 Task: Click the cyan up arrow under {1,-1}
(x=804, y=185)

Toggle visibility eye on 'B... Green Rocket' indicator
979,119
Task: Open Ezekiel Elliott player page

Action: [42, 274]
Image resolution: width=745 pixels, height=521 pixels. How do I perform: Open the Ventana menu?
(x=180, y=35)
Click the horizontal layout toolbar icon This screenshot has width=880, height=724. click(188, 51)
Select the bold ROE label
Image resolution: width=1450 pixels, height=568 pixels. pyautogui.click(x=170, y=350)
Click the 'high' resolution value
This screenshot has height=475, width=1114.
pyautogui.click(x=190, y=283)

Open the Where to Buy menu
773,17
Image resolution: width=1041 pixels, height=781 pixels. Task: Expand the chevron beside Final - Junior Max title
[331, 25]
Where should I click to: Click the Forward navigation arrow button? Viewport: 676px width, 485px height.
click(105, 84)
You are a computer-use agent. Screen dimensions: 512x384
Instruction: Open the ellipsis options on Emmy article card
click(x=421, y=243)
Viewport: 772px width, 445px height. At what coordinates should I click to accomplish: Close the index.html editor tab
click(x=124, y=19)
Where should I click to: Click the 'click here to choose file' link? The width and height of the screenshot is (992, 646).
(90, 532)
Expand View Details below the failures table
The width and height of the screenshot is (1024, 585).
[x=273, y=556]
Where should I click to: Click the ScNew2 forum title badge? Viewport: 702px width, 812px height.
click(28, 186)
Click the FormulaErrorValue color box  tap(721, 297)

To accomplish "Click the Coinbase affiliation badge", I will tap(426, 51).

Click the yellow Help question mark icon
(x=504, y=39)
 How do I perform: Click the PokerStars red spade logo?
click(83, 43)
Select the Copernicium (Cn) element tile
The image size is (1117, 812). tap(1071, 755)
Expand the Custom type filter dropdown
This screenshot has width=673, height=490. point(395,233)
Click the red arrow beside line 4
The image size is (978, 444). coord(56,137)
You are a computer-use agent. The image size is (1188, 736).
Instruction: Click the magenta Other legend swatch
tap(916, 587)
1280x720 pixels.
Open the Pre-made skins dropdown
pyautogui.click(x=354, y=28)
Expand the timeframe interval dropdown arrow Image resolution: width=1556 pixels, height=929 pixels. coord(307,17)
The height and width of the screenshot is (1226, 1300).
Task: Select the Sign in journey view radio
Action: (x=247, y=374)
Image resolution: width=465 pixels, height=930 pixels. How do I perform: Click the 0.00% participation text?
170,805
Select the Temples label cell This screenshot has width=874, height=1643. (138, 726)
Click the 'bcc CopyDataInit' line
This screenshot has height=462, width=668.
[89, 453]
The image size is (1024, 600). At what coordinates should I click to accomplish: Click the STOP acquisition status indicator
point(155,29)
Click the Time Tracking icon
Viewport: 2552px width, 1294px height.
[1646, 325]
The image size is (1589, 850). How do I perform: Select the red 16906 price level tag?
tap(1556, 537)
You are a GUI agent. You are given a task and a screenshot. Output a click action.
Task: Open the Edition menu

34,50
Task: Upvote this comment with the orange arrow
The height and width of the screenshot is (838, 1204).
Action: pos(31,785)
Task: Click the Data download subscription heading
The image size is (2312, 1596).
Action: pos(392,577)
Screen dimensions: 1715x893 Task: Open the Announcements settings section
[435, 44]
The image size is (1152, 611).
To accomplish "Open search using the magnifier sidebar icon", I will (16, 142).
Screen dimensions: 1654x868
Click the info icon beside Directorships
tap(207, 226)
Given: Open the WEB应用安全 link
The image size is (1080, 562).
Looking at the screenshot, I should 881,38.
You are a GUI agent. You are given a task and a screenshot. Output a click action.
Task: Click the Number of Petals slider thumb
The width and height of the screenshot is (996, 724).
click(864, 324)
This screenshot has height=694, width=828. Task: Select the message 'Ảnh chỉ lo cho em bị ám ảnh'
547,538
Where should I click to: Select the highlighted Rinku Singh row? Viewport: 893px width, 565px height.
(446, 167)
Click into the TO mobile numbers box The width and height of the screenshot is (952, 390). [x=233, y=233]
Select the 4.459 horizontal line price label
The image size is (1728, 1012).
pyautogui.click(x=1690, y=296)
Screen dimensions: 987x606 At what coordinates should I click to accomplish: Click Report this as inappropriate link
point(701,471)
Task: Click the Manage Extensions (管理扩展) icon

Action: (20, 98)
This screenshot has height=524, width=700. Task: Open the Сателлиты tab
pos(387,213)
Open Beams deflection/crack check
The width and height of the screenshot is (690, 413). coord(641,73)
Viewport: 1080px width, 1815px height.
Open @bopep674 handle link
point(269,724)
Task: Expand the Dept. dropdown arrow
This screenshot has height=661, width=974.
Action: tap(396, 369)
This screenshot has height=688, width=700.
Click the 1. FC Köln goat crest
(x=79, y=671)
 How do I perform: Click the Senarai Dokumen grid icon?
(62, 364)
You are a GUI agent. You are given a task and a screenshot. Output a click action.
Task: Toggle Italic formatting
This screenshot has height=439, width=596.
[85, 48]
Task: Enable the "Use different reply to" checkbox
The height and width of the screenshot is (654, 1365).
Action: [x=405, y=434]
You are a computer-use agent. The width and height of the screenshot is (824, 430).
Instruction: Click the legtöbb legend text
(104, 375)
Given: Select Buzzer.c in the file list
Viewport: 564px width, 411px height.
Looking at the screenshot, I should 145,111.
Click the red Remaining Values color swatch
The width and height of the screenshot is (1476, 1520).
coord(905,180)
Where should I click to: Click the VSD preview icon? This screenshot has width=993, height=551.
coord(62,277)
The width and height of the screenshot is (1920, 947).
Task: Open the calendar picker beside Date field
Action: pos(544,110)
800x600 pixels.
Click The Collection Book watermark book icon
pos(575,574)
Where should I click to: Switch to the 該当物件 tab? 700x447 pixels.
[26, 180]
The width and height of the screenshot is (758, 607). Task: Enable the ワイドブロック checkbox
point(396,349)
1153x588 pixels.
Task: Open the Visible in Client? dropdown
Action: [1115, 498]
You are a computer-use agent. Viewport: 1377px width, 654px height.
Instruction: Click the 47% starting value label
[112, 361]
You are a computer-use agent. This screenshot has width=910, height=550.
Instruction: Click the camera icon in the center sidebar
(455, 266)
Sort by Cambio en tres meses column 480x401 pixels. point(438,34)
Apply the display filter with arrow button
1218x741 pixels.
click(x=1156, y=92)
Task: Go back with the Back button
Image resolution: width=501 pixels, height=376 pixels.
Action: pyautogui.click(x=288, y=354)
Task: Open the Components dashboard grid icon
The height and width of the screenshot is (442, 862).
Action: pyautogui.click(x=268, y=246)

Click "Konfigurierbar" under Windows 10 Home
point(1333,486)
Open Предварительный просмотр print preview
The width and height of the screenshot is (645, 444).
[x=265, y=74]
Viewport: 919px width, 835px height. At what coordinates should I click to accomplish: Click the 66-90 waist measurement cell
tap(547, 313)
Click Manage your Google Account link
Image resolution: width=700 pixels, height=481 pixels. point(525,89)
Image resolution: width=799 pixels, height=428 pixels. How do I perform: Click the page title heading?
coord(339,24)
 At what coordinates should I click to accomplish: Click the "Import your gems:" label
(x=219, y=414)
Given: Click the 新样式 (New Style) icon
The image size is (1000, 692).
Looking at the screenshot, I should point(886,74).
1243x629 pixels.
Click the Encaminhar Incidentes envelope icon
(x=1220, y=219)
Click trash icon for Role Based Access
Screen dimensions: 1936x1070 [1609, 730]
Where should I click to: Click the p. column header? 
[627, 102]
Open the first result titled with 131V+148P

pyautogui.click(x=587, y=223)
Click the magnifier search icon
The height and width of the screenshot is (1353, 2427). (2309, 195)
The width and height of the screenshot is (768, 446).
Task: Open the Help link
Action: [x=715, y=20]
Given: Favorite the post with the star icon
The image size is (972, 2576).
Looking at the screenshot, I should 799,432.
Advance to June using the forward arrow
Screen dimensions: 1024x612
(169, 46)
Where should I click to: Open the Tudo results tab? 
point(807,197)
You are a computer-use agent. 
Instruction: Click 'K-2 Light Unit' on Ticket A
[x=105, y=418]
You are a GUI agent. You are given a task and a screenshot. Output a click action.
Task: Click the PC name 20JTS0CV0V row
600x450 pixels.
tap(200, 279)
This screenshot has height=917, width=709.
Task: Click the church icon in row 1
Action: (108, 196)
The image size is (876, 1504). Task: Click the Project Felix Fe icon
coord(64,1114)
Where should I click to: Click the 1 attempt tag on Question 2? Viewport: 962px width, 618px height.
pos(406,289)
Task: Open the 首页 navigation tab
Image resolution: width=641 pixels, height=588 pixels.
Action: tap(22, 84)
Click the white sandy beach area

++++

About this task: In the entries above, the lines from the one bearing "Where should I click to: Select" up to and including the one bearing "Viewport: 1080px width, 1815px height." should be transcribed exactly; no other line is wanted.

Output of the task:
Where should I click to: Select the highlighted Rinku Singh row? Viewport: 893px width, 565px height.
(446, 167)
Click into the TO mobile numbers box The width and height of the screenshot is (952, 390). [x=233, y=233]
Select the 4.459 horizontal line price label
The image size is (1728, 1012).
pyautogui.click(x=1690, y=296)
Screen dimensions: 987x606 At what coordinates should I click to accomplish: Click Report this as inappropriate link
point(701,471)
Task: Click the Manage Extensions (管理扩展) icon

Action: (20, 98)
This screenshot has height=524, width=700. Task: Open the Сателлиты tab
pos(387,213)
Open Beams deflection/crack check
The width and height of the screenshot is (690, 413). coord(641,73)
Viewport: 1080px width, 1815px height.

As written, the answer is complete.